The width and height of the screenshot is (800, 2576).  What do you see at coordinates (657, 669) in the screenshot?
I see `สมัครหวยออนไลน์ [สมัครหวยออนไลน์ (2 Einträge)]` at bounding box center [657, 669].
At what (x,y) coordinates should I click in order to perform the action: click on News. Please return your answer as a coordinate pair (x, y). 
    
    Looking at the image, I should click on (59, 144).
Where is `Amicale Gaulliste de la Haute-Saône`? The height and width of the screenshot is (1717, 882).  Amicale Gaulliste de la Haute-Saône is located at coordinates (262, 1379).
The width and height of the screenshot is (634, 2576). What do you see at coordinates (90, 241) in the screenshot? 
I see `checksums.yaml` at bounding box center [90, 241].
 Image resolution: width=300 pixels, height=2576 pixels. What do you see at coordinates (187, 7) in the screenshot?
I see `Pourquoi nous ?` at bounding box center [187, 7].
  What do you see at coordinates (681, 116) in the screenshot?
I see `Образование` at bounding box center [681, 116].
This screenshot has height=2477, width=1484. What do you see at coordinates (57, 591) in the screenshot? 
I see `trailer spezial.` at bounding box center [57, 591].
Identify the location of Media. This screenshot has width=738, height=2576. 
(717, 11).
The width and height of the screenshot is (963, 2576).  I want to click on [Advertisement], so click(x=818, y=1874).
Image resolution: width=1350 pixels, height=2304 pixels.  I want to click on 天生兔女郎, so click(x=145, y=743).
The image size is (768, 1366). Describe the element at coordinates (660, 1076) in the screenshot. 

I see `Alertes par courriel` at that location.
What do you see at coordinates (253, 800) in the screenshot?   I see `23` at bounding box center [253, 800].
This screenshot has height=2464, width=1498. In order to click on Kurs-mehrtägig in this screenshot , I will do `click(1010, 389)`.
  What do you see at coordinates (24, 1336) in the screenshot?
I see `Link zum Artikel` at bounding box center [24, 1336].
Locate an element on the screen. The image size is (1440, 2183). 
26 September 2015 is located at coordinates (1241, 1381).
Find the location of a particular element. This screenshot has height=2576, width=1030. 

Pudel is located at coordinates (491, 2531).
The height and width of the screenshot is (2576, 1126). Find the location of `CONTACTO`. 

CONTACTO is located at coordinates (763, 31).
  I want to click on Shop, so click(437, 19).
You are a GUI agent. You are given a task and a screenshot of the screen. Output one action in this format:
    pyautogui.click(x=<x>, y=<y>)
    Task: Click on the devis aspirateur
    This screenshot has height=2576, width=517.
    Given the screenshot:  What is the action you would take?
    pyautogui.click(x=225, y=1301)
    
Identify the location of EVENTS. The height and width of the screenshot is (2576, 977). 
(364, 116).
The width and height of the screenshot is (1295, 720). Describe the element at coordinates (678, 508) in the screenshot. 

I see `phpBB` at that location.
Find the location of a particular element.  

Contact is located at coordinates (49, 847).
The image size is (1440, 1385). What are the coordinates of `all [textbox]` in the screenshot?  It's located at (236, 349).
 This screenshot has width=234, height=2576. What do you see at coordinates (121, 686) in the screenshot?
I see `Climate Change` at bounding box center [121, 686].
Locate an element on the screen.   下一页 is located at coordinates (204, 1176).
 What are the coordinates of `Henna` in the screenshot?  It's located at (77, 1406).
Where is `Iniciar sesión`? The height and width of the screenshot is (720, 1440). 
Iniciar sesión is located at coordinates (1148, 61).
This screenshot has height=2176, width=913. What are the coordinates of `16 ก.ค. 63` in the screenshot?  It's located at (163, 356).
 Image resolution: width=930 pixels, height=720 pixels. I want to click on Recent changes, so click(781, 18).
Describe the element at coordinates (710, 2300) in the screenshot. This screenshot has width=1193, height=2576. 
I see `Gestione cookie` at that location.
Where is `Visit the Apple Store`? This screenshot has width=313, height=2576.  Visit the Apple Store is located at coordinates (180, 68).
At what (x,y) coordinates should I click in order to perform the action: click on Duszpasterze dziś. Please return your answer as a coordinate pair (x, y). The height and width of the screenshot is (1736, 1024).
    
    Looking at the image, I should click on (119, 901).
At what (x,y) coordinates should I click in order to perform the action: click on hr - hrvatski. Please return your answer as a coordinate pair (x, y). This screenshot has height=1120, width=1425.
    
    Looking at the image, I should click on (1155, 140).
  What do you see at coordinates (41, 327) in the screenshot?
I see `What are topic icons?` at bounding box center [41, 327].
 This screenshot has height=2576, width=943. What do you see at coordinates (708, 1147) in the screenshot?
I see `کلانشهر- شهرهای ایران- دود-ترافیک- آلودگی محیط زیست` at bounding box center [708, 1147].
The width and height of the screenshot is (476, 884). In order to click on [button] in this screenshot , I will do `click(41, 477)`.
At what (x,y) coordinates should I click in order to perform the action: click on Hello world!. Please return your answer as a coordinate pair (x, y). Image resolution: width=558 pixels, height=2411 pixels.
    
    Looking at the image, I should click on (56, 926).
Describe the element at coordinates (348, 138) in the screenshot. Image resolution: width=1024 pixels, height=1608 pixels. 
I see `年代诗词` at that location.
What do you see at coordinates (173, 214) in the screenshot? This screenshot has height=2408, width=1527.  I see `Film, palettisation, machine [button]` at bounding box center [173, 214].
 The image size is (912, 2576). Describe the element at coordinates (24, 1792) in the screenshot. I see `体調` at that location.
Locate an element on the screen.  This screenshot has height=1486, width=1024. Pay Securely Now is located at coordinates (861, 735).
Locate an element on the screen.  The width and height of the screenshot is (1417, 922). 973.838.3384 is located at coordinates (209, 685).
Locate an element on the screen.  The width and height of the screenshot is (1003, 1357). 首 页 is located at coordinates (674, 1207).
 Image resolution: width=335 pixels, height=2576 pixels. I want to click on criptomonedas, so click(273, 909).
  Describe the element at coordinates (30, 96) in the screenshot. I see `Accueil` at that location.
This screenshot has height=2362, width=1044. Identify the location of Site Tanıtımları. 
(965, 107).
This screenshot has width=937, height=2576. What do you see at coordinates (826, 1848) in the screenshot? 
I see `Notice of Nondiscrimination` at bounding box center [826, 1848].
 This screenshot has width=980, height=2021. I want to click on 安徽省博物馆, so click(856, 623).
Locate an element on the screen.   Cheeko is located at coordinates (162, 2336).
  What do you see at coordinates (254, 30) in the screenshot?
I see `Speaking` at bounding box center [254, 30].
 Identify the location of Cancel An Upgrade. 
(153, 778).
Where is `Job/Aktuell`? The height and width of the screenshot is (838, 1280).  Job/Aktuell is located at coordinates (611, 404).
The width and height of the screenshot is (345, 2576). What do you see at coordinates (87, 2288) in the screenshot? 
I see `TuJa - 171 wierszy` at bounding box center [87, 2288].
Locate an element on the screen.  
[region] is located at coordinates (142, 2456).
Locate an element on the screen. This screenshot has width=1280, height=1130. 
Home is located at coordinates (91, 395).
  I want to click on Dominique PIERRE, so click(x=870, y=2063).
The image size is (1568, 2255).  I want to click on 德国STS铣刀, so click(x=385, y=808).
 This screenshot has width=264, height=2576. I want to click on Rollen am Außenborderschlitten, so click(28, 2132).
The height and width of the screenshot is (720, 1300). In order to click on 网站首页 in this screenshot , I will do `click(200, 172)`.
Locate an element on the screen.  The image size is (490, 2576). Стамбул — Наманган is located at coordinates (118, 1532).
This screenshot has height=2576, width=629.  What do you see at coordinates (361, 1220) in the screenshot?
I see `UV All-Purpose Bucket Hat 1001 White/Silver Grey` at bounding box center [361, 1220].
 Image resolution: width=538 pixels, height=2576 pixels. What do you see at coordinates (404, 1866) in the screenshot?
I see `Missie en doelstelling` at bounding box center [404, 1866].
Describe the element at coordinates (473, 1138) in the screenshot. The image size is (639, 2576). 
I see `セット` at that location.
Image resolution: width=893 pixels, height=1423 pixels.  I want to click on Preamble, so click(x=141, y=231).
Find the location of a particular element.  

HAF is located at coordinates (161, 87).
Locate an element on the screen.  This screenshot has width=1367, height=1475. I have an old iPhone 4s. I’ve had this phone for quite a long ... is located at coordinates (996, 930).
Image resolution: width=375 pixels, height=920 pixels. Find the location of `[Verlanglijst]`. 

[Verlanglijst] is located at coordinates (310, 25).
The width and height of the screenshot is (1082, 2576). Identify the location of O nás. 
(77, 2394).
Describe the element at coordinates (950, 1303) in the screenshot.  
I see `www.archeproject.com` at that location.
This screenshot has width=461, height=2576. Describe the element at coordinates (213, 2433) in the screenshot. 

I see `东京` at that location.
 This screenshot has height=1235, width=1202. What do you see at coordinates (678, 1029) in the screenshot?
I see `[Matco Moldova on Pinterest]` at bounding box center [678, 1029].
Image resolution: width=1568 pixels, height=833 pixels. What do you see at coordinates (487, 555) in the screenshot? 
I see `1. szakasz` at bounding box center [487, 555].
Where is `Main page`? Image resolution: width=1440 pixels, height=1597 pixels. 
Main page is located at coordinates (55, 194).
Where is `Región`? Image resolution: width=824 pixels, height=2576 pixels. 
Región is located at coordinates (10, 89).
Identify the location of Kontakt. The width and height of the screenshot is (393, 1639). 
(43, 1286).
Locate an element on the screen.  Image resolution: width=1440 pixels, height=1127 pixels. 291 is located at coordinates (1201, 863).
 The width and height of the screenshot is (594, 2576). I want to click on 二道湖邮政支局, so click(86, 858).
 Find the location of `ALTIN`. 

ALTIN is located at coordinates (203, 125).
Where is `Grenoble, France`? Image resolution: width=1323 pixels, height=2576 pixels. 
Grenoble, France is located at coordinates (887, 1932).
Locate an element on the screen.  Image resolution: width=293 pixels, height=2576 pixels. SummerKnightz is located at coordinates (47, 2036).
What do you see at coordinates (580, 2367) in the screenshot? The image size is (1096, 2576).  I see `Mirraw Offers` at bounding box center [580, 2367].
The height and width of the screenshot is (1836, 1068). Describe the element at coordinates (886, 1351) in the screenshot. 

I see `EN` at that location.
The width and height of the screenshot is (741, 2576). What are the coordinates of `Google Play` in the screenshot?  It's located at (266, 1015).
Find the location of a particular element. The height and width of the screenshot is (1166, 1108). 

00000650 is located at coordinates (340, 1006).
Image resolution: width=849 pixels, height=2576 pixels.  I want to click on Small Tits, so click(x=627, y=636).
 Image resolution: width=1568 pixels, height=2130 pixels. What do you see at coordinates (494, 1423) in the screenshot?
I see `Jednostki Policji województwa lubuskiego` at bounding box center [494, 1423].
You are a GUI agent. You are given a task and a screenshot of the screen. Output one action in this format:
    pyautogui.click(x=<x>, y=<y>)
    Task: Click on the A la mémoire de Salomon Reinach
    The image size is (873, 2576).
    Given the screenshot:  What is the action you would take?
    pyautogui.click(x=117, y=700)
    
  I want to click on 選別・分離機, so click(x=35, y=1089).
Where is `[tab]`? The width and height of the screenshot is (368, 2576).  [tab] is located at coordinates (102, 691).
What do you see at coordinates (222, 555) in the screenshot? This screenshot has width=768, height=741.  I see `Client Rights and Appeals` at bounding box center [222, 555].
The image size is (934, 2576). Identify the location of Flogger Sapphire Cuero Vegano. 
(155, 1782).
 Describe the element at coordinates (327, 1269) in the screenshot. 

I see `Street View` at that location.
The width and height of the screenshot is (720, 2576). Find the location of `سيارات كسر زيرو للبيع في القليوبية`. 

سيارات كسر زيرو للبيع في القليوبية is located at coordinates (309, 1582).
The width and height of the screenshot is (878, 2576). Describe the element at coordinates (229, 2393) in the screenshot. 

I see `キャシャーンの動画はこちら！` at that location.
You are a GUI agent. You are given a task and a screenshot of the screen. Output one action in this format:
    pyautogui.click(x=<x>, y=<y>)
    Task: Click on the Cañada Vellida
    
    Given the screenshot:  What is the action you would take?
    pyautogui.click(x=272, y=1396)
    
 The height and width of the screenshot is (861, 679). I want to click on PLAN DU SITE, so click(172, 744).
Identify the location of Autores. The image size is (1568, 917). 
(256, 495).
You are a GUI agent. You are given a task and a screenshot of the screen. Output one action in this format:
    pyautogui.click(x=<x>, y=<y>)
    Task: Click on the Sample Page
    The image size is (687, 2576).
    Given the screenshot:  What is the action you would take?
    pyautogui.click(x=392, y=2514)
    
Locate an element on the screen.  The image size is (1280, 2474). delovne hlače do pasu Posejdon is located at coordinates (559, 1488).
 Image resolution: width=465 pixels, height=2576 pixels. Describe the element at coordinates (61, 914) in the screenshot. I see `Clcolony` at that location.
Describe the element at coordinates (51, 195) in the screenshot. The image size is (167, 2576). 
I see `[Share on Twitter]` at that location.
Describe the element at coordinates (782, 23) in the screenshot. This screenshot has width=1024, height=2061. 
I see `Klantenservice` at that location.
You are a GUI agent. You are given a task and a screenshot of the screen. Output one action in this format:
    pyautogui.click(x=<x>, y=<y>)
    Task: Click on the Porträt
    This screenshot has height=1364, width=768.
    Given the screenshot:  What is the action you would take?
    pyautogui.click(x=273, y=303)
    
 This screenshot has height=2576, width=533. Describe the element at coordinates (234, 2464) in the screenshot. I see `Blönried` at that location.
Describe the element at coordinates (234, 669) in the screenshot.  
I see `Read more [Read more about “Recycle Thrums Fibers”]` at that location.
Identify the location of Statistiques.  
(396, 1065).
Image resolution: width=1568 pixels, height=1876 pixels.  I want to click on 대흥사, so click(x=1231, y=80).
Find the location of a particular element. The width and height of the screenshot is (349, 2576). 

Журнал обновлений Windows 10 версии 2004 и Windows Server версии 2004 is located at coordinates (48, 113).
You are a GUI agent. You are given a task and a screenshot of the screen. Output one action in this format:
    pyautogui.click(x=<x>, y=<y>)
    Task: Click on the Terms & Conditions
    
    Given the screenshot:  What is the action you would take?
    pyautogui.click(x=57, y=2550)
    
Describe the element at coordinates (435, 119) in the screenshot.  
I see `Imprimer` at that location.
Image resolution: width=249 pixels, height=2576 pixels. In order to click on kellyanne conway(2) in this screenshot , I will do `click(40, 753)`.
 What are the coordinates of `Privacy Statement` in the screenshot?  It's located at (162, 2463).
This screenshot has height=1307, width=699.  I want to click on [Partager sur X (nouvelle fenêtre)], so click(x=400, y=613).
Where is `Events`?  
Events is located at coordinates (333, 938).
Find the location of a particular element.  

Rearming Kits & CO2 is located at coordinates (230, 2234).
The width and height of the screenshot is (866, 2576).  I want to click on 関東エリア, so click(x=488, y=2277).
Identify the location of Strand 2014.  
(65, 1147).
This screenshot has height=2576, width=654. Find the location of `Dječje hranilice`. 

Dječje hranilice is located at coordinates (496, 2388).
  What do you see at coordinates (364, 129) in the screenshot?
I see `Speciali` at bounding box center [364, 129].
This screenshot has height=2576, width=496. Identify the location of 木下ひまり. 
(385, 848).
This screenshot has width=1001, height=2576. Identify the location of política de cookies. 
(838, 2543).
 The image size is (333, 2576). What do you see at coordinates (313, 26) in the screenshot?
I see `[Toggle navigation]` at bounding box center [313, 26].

== WHAT THE EXERCISE ASKS ==
Put the lines of the rows above into a Markdown table with the columns Number and Row line, giving each line its own numbered row and leaving out blank lines. Begin at the line that has "Identify the location of Autores." and stop after the line that has "pyautogui.click(x=392, y=2514)".

== TASK RESULT ==
| Number | Row line |
|---|---|
| 1 | Identify the location of Autores. The image size is (1568, 917).  |
| 2 | (256, 495). |
| 3 | You are a GUI agent. You are given a task and a screenshot of the screen. Output one action in this format: |
| 4 |     pyautogui.click(x=<x>, y=<y>) |
| 5 |     Task: Click on the Sample Page |
| 6 |     The image size is (687, 2576). |
| 7 |     Given the screenshot:  What is the action you would take? |
| 8 |     pyautogui.click(x=392, y=2514) |